Robert Greene on making time your ally (#24)
And why a long-term perspective is vital to success
You must come to embrace slowness as a virtue in itself.
-Robert Greene-
Darwin mastered the change in animals over time.
Mozart did it with music, Martha Graham with dance, Henry Ford with transportation.
But what do they all have in common? Is there something similar about their processes that we can learn from? Patterns that anyone can apply in their own pursuits no matter the field?
In Mastery, Robert Greene argues commonalities do exist and that we can copy them.
Greene uses the stories of these and other accomplished figures of history along with his own experience, to show that though pursuits vary widely, master strategies are aligned.
There are six phases of Mastery—e.g. discovery, apprenticeship, and “fusing the intuitive with the rational”— but this OGT is about the perspective that pervades them all.
A slow one.
Time Is Your Ally
It is essential to build into the creative process an initial period that is open-ended. You give yourself time to dream and wander, to start out in a loose and unfocused manner.
Greene himself spent years wandering and open-ended.
He spent much of his 20s and 30s an out of work writer, taking on 50 or so different other jobs to pay bills—from production assistant to construction worker to magazine editor. He didn’t complete his first book, until he was 40.1
But similar to
, who didn’t get his first real writing job until around 40, and didn’t publish his first book until he was 52, Greene game to view that time as an advantage.One that all masters use.

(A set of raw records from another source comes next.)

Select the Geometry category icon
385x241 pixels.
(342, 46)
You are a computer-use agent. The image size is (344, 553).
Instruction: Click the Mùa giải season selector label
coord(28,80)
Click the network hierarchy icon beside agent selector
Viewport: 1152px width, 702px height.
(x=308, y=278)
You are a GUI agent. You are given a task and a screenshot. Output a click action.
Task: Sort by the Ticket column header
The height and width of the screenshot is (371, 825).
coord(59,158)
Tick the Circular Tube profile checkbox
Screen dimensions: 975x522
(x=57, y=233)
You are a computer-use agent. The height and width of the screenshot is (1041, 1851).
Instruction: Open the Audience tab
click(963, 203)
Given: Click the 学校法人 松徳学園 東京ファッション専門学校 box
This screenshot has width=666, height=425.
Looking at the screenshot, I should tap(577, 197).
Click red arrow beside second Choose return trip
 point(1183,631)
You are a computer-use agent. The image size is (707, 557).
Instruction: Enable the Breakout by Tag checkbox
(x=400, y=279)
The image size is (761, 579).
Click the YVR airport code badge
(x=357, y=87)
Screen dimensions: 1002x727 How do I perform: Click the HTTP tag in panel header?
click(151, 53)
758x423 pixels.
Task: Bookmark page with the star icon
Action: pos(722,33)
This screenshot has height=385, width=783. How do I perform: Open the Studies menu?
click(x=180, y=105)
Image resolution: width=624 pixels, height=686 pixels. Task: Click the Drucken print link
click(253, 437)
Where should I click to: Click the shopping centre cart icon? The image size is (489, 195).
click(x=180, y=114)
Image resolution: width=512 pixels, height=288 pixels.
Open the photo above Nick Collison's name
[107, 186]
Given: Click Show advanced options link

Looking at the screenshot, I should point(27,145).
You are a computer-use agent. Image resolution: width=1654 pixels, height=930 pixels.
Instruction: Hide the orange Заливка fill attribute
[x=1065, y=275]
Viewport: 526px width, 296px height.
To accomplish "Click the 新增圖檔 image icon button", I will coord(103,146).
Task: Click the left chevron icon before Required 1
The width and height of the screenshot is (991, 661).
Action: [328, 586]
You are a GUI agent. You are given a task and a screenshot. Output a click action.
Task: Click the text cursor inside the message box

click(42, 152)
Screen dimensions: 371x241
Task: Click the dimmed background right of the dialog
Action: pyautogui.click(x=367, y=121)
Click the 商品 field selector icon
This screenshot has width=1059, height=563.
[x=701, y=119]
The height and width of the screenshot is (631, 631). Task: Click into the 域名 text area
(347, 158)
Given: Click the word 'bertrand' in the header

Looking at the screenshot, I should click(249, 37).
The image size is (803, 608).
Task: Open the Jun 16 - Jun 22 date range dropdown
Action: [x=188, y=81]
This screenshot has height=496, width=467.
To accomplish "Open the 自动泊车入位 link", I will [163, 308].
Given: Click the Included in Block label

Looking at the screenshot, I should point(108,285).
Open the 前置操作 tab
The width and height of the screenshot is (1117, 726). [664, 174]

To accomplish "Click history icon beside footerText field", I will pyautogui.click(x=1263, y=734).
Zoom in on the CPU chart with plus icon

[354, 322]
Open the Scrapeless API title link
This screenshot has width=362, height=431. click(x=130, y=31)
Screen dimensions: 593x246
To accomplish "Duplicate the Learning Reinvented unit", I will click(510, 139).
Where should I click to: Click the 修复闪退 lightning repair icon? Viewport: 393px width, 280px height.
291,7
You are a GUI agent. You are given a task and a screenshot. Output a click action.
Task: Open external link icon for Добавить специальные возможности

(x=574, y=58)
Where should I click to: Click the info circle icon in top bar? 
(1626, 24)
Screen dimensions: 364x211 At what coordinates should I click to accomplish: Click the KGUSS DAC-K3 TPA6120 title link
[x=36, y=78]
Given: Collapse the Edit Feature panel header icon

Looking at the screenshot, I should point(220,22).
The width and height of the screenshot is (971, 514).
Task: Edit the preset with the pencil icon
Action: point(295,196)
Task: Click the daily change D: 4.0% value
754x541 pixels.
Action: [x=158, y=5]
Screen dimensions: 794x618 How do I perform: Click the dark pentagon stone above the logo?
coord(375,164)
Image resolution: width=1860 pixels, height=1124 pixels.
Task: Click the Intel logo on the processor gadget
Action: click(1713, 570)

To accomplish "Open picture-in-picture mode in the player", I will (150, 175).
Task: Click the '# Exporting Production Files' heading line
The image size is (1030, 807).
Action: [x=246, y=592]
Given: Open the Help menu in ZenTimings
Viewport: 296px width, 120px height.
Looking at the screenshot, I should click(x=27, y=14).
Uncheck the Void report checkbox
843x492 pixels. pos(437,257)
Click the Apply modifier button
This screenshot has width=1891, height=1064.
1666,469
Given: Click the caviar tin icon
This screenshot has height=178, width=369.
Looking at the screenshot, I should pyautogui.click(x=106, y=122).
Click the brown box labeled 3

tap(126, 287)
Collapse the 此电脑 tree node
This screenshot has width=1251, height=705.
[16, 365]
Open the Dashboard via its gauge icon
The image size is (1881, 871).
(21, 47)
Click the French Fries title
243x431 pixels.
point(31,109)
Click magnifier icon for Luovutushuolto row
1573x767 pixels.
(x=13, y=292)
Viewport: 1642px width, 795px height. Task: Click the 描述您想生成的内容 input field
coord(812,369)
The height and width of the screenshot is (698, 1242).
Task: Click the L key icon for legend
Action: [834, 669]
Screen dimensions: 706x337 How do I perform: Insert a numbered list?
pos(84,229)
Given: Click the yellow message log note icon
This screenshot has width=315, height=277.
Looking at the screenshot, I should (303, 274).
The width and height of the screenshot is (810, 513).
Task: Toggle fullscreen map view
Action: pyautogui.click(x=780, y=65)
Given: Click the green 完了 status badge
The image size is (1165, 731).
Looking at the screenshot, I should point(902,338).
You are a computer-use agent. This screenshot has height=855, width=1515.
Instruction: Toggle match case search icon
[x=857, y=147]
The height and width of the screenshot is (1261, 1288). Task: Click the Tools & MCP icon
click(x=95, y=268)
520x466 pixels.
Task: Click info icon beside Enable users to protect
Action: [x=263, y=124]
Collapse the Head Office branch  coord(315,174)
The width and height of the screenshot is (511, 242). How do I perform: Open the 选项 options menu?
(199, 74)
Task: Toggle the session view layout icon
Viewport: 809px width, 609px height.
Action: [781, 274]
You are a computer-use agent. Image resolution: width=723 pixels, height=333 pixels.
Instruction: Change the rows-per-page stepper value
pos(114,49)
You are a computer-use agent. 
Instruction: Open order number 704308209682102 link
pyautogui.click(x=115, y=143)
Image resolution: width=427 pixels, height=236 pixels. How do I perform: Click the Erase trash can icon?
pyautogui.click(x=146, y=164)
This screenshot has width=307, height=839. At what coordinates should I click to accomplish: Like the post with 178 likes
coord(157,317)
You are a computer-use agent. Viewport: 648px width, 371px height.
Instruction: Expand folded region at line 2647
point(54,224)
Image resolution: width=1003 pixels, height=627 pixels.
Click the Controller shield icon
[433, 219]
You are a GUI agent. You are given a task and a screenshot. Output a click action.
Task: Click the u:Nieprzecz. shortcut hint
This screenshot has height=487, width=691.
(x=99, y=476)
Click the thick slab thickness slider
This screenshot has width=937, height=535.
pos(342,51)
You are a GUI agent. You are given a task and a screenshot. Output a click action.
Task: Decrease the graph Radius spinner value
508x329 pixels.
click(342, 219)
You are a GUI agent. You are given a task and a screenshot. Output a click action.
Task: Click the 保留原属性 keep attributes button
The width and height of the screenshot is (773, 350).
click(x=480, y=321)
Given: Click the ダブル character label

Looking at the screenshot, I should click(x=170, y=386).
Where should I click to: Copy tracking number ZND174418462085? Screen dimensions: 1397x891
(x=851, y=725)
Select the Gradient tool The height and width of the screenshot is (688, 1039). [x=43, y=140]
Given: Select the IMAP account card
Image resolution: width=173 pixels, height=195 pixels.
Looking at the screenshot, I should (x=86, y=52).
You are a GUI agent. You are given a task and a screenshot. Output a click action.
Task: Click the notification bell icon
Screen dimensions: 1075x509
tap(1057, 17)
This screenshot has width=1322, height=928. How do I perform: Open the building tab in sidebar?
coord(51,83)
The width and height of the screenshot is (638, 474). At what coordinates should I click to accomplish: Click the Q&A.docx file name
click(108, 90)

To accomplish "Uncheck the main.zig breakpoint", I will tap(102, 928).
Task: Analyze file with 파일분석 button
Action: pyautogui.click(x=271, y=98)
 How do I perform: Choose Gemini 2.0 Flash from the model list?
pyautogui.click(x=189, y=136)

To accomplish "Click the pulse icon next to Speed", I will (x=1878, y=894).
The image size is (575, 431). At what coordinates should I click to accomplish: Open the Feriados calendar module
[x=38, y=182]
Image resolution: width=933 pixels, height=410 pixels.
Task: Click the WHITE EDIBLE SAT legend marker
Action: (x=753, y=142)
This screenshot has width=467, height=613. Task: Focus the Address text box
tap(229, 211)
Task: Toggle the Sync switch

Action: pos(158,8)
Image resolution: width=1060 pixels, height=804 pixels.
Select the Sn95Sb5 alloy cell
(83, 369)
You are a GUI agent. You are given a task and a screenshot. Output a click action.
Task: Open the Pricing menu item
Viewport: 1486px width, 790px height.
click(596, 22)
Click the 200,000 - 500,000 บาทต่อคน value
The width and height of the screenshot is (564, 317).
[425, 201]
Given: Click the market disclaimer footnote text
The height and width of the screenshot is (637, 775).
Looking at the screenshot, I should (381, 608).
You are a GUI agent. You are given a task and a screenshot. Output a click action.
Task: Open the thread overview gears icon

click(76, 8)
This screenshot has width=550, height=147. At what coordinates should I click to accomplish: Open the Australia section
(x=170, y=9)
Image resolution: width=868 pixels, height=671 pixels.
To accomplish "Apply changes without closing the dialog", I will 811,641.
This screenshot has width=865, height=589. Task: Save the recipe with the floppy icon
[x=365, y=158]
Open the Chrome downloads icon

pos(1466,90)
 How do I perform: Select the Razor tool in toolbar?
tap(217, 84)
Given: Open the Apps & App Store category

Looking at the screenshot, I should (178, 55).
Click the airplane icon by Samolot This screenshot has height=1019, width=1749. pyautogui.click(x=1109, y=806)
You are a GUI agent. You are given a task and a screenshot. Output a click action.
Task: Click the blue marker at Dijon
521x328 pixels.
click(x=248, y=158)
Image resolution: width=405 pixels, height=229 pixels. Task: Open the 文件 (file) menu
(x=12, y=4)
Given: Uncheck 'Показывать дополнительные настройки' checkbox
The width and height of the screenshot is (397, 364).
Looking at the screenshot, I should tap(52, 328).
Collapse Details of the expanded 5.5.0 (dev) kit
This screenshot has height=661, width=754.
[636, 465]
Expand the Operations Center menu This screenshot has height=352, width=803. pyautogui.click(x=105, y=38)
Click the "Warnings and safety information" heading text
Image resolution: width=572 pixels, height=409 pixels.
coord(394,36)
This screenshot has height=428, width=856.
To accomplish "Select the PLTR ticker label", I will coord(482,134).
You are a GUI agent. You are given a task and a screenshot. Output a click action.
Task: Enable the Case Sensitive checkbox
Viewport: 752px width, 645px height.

You must come to embrace slowness as a virtue in itself…
…You take pleasure in the laborious research process; you enjoy the slow cooking of the idea, the organic growth that naturally takes shape over time. You do not unnaturally draw out the process, which will create its own problems (we all need deadlines), but the longer you can allow the project to absorb your mental energies, the richer it will become. Imagine yourself years in the future looking back at the work you have done. From that future vantage point, the extra months and years you devoted to the process will not seem painful or laborious at all. It is an illusion of the present that will vanish. Time is your greatest ally.
Greene acknowledges that it can be hard to see that while you’re learning and impatient.
Whether your project takes months or years to complete, you will always experience a sense of impatience and a desire to get to the end. The single greatest action you can take for acquiring creative power is to reverse this natural impatience.
How? Besides the tactic above of imagining the future, Greene says what carries most masters through is their infatuation with the subject.
This intense connection and desire allows them to withstand the pain of the process—the self-doubts, the tedious hours of practice and study, the inevitable setbacks, the endless barbs from the envious. They develop a resiliency and confidence that others lack. In our culture we tend to equate thinking and intellectual powers with success and achievement. In many ways, however, it is an emotional quality that separates those who master a field from the many who simply work at a job. Our levels of desire, patience, persistence, and confidence end up playing a much larger role in success than sheer reasoning powers.
Feeling motivated and energized, we can overcome almost anything.
The OGT
Long-term views are hard because patience and hope are hard to sustain. But it’s also hard to think of a hero of mine who didn’t take a long-term view.
Jeff Bezos is famously long-term oriented. Paraphrasing him in Invent and Wander: invention takes wandering, and wandering needs time, which requires a long term view.
Henry Ford was of the same mind, spending over two decades on his road car.
After a friend quit comedy, Sebastian Maniscalco asked himself when he would quit. He answer: never. “I told myself that my hard limit of demoralizing nights was infinity.”
So, even though it’s hard. Even though it takes constant reminders. I try to read everything I can that brings the idea of long-term back to me.
Mastery is such a book.
That book was The 48 Laws of Power— a huge success.